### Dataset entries
======

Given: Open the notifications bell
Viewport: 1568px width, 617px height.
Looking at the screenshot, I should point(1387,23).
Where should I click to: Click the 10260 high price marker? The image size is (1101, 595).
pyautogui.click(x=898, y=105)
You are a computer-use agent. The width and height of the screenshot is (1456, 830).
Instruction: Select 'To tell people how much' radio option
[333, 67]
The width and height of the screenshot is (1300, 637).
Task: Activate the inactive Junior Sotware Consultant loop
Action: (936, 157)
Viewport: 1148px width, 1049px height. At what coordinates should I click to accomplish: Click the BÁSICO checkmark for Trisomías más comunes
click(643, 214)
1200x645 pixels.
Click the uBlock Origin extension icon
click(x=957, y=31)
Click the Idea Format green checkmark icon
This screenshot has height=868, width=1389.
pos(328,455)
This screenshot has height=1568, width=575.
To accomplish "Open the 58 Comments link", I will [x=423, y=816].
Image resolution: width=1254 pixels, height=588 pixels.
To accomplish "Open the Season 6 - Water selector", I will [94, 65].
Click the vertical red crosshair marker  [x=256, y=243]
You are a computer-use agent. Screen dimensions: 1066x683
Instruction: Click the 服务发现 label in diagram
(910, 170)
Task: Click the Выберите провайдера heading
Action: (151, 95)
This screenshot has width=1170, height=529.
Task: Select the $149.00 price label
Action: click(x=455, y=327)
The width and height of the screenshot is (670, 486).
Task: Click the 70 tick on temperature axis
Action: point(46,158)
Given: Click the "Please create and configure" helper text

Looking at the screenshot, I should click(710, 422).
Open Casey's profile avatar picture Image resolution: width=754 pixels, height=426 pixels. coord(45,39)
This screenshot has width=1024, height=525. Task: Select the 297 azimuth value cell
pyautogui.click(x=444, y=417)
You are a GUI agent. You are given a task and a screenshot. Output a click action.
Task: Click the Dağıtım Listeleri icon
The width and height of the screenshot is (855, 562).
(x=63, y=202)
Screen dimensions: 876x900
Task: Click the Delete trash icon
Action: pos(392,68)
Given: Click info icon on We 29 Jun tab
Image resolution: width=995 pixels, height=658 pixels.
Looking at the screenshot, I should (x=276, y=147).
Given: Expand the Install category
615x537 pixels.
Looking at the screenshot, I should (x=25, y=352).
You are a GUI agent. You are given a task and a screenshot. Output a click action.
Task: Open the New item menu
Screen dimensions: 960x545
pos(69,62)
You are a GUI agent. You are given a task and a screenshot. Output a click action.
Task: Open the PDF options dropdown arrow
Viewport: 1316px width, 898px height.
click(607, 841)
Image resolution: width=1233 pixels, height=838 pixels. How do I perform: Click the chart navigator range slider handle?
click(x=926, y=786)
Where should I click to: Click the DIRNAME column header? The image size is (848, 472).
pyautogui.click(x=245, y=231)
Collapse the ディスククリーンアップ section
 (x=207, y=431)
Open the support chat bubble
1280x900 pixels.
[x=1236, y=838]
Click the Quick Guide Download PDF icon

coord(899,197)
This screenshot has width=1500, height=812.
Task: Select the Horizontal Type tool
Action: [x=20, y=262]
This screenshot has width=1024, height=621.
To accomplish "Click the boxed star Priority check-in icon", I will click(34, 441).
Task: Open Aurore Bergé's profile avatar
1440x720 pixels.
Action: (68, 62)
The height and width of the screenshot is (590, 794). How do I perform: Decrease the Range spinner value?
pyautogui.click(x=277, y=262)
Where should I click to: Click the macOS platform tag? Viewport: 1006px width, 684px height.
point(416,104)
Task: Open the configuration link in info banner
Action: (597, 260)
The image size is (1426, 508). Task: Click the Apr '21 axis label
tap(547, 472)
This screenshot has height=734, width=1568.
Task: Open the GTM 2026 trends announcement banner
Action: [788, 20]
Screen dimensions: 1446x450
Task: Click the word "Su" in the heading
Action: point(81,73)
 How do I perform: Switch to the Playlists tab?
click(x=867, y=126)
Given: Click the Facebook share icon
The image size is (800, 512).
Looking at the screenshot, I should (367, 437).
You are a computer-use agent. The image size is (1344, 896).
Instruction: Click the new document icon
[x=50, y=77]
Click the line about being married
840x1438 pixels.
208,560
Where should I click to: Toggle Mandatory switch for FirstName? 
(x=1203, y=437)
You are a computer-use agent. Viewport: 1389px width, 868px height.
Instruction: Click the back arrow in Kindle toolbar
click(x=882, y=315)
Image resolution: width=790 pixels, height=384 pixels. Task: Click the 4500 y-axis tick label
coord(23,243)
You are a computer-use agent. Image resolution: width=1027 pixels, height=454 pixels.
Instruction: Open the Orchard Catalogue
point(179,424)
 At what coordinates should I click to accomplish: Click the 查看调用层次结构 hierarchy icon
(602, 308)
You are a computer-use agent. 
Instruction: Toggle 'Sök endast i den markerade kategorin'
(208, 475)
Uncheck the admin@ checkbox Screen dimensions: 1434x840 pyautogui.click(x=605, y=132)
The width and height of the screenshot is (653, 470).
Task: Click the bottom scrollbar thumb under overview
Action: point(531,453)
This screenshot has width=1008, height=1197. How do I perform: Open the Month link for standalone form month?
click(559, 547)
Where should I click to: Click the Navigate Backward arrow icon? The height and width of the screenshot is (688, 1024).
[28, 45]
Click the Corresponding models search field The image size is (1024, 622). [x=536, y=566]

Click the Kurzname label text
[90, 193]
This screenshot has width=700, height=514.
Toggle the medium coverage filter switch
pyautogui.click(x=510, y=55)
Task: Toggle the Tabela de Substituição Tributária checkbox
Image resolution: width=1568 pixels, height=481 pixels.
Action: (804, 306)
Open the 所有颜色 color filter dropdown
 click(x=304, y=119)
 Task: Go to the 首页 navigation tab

======

### WHAT IS BEING ASKED
Repeat the entries above verbatim.

### WRITTEN RESPONSE
Given: Open the notifications bell
Viewport: 1568px width, 617px height.
Looking at the screenshot, I should point(1387,23).
Where should I click to: Click the 10260 high price marker? The image size is (1101, 595).
pyautogui.click(x=898, y=105)
You are a computer-use agent. The width and height of the screenshot is (1456, 830).
Instruction: Select 'To tell people how much' radio option
[333, 67]
The width and height of the screenshot is (1300, 637).
Task: Activate the inactive Junior Sotware Consultant loop
Action: (936, 157)
Viewport: 1148px width, 1049px height. At what coordinates should I click to accomplish: Click the BÁSICO checkmark for Trisomías más comunes
click(643, 214)
1200x645 pixels.
Click the uBlock Origin extension icon
click(x=957, y=31)
Click the Idea Format green checkmark icon
This screenshot has height=868, width=1389.
pos(328,455)
This screenshot has height=1568, width=575.
To accomplish "Open the 58 Comments link", I will [x=423, y=816].
Image resolution: width=1254 pixels, height=588 pixels.
To accomplish "Open the Season 6 - Water selector", I will [94, 65].
Click the vertical red crosshair marker  [x=256, y=243]
You are a computer-use agent. Screen dimensions: 1066x683
Instruction: Click the 服务发现 label in diagram
(910, 170)
Task: Click the Выберите провайдера heading
Action: (151, 95)
This screenshot has width=1170, height=529.
Task: Select the $149.00 price label
Action: click(x=455, y=327)
The width and height of the screenshot is (670, 486).
Task: Click the 70 tick on temperature axis
Action: point(46,158)
Given: Click the "Please create and configure" helper text

Looking at the screenshot, I should click(710, 422).
Open Casey's profile avatar picture Image resolution: width=754 pixels, height=426 pixels. coord(45,39)
This screenshot has width=1024, height=525. Task: Select the 297 azimuth value cell
pyautogui.click(x=444, y=417)
You are a GUI agent. You are given a task and a screenshot. Output a click action.
Task: Click the Dağıtım Listeleri icon
The width and height of the screenshot is (855, 562).
(x=63, y=202)
Screen dimensions: 876x900
Task: Click the Delete trash icon
Action: pos(392,68)
Given: Click info icon on We 29 Jun tab
Image resolution: width=995 pixels, height=658 pixels.
Looking at the screenshot, I should (x=276, y=147).
Given: Expand the Install category
615x537 pixels.
Looking at the screenshot, I should (x=25, y=352).
You are a GUI agent. You are given a task and a screenshot. Output a click action.
Task: Open the New item menu
Screen dimensions: 960x545
pos(69,62)
You are a GUI agent. You are given a task and a screenshot. Output a click action.
Task: Open the PDF options dropdown arrow
Viewport: 1316px width, 898px height.
click(607, 841)
Image resolution: width=1233 pixels, height=838 pixels. How do I perform: Click the chart navigator range slider handle?
click(x=926, y=786)
Where should I click to: Click the DIRNAME column header? The image size is (848, 472).
pyautogui.click(x=245, y=231)
Collapse the ディスククリーンアップ section
 (x=207, y=431)
Open the support chat bubble
1280x900 pixels.
[x=1236, y=838]
Click the Quick Guide Download PDF icon

coord(899,197)
This screenshot has width=1500, height=812.
Task: Select the Horizontal Type tool
Action: [x=20, y=262]
This screenshot has width=1024, height=621.
To accomplish "Click the boxed star Priority check-in icon", I will click(34, 441).
Task: Open Aurore Bergé's profile avatar
1440x720 pixels.
Action: (68, 62)
The height and width of the screenshot is (590, 794). How do I perform: Decrease the Range spinner value?
pyautogui.click(x=277, y=262)
Where should I click to: Click the macOS platform tag? Viewport: 1006px width, 684px height.
point(416,104)
Task: Open the configuration link in info banner
Action: (597, 260)
The image size is (1426, 508). Task: Click the Apr '21 axis label
tap(547, 472)
This screenshot has height=734, width=1568.
Task: Open the GTM 2026 trends announcement banner
Action: [788, 20]
Screen dimensions: 1446x450
Task: Click the word "Su" in the heading
Action: point(81,73)
 How do I perform: Switch to the Playlists tab?
click(x=867, y=126)
Given: Click the Facebook share icon
The image size is (800, 512).
Looking at the screenshot, I should (367, 437).
You are a computer-use agent. The image size is (1344, 896).
Instruction: Click the new document icon
[x=50, y=77]
Click the line about being married
840x1438 pixels.
208,560
Where should I click to: Toggle Mandatory switch for FirstName? 
(x=1203, y=437)
You are a computer-use agent. Viewport: 1389px width, 868px height.
Instruction: Click the back arrow in Kindle toolbar
click(x=882, y=315)
Image resolution: width=790 pixels, height=384 pixels. Task: Click the 4500 y-axis tick label
coord(23,243)
You are a computer-use agent. Image resolution: width=1027 pixels, height=454 pixels.
Instruction: Open the Orchard Catalogue
point(179,424)
 At what coordinates should I click to accomplish: Click the 查看调用层次结构 hierarchy icon
(602, 308)
You are a computer-use agent. 
Instruction: Toggle 'Sök endast i den markerade kategorin'
(208, 475)
Uncheck the admin@ checkbox Screen dimensions: 1434x840 pyautogui.click(x=605, y=132)
The width and height of the screenshot is (653, 470).
Task: Click the bottom scrollbar thumb under overview
Action: point(531,453)
This screenshot has width=1008, height=1197. How do I perform: Open the Month link for standalone form month?
click(559, 547)
Where should I click to: Click the Navigate Backward arrow icon? The height and width of the screenshot is (688, 1024).
[28, 45]
Click the Corresponding models search field The image size is (1024, 622). [x=536, y=566]

Click the Kurzname label text
[90, 193]
This screenshot has width=700, height=514.
Toggle the medium coverage filter switch
pyautogui.click(x=510, y=55)
Task: Toggle the Tabela de Substituição Tributária checkbox
Image resolution: width=1568 pixels, height=481 pixels.
Action: (804, 306)
Open the 所有颜色 color filter dropdown
 click(x=304, y=119)
 Task: Go to the 首页 navigation tab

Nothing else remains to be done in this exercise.